The males are brachypterous, meaning they have very short wings that are recorded as being between 1.4 and 1.8 times as long as its head width. This could perhaps be an adaptation to high wind speed found in their habitat as flight could risk displacement from ideal conditions. Females have fully formed wings.

Adults have an omnivorous diet, eating vegetable matter and preying upon aquatic invertebrates.

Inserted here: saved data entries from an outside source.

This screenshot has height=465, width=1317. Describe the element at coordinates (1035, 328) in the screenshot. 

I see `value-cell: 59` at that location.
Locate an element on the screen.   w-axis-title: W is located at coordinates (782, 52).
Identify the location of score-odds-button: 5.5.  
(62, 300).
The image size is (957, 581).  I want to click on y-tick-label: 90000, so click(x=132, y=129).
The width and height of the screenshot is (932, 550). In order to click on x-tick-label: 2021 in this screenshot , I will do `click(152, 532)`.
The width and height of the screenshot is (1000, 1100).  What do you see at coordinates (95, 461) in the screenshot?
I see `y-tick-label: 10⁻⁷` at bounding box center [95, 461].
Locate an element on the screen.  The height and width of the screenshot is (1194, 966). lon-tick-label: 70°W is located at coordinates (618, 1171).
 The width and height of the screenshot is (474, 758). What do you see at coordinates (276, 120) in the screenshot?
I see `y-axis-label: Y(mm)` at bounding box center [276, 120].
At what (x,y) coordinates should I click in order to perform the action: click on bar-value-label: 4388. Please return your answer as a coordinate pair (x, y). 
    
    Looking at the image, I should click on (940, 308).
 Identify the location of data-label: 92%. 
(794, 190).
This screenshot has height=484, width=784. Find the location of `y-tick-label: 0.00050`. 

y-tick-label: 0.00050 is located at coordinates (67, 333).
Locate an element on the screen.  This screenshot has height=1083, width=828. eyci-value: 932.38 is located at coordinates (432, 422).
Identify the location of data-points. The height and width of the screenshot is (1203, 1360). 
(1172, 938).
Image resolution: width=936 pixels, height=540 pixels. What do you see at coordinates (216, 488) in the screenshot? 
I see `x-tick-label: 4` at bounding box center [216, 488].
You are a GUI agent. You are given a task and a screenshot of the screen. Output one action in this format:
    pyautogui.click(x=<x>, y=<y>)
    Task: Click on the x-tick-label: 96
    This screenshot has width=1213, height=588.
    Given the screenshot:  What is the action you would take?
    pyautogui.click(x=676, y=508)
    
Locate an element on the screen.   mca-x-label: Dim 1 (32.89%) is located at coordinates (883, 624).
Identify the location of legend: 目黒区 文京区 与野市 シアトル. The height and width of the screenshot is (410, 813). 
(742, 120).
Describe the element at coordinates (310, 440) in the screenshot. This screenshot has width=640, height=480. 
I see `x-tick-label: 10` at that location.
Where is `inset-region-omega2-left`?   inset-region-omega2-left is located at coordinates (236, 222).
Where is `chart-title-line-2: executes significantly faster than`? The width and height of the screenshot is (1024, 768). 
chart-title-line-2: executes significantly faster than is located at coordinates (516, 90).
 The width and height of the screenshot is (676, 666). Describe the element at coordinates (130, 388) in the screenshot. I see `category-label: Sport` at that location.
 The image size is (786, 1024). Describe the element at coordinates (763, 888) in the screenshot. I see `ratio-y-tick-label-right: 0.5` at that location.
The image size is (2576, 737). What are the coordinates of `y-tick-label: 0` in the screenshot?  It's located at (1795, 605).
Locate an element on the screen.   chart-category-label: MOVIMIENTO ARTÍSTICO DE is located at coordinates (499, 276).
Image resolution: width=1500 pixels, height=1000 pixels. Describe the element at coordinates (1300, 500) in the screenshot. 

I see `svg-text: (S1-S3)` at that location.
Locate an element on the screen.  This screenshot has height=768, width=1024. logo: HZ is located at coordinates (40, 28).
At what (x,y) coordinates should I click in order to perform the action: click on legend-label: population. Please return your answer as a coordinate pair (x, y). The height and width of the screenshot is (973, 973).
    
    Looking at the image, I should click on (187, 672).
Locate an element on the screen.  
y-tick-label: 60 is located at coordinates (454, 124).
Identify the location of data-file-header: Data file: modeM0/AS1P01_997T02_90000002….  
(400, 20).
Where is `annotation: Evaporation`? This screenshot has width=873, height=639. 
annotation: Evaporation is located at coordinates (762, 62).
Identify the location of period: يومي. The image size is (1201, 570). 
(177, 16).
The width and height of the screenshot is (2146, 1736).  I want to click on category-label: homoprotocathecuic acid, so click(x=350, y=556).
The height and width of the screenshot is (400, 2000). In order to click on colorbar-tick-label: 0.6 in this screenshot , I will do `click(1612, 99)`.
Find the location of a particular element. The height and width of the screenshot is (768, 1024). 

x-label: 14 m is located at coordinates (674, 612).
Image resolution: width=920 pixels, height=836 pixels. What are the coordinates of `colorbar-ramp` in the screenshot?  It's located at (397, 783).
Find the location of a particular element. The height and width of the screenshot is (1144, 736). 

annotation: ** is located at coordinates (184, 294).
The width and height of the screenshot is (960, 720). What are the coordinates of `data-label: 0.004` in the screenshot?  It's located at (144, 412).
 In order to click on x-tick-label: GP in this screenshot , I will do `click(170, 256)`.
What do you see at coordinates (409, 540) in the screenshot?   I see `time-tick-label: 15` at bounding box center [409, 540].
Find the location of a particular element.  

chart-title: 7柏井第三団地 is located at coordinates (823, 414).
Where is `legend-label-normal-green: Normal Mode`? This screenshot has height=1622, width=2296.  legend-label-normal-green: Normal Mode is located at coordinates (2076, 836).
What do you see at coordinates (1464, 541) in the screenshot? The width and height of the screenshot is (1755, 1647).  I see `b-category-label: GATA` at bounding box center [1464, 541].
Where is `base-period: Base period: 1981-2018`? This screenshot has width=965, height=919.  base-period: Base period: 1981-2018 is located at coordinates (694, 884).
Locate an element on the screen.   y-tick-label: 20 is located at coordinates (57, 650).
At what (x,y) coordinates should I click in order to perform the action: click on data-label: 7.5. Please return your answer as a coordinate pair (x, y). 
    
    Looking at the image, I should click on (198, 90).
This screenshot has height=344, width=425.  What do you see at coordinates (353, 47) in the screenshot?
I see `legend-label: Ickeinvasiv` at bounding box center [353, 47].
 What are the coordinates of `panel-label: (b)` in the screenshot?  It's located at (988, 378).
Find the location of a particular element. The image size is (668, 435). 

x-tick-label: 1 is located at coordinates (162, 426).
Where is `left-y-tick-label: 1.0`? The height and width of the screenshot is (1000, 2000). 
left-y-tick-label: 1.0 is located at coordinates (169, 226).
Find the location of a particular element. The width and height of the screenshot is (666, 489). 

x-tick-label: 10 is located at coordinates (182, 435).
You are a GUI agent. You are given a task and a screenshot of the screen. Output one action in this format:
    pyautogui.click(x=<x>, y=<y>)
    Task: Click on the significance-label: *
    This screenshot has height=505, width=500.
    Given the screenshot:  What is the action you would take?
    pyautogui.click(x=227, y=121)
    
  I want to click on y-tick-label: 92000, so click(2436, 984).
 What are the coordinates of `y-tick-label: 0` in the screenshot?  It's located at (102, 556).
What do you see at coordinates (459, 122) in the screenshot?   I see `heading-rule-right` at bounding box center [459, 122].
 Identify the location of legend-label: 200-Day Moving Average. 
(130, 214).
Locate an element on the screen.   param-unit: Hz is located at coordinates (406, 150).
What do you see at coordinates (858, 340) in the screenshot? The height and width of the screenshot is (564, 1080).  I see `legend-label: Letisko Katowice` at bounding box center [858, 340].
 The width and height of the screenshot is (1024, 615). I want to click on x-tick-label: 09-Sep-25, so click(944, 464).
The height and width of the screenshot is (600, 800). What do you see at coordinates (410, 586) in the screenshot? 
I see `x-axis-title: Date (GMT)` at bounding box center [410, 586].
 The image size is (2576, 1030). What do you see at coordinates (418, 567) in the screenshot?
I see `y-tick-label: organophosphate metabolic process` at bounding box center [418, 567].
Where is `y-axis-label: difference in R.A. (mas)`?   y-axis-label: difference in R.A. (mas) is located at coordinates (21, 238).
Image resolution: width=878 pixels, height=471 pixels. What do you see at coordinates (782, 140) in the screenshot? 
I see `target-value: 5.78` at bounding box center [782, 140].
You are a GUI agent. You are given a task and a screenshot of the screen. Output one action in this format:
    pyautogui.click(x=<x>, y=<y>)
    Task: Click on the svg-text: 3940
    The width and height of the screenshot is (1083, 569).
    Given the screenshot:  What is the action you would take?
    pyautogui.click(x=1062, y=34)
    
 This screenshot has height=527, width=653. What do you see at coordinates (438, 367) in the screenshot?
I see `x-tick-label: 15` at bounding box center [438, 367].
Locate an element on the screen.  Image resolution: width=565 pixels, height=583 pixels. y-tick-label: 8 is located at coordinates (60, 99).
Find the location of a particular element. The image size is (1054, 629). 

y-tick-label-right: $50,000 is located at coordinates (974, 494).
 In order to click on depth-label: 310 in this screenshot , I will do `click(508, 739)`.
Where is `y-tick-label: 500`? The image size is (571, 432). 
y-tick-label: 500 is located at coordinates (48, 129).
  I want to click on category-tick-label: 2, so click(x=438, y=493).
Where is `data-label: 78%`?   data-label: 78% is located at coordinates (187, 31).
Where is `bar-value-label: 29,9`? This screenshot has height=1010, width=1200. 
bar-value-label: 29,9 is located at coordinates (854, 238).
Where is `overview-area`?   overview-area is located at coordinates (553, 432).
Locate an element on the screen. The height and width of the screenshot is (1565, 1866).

It overwinters as a nymph and flight season extends from March to June, peaking in May.

== Range ==
The stonefly is widespread in rivers across Great Britain and is thought to be an endemic species. Its conservation status was assessed by the IUCN Red List in 2021 and found to be of Least Concern.

In Ireland, the species was recorded by King and Halbert in Kerry (no year given) and Louth (1910). Recent efforts to find it have been unsuccessful and as such the species is deemed Regionally Extinct in Ireland.

== Habitat ==
Stonefly nymphs are found in rivers and streams, where they live between stones. They seem to prefer well oxygenated water. Adults are usually found near river banks.

== Taxonomy ==
Perlodes mortoni was previously synonymised with P. microcephalus by Illies in 1955 but was removed from synonymy in 2011 and found to be a distinct species.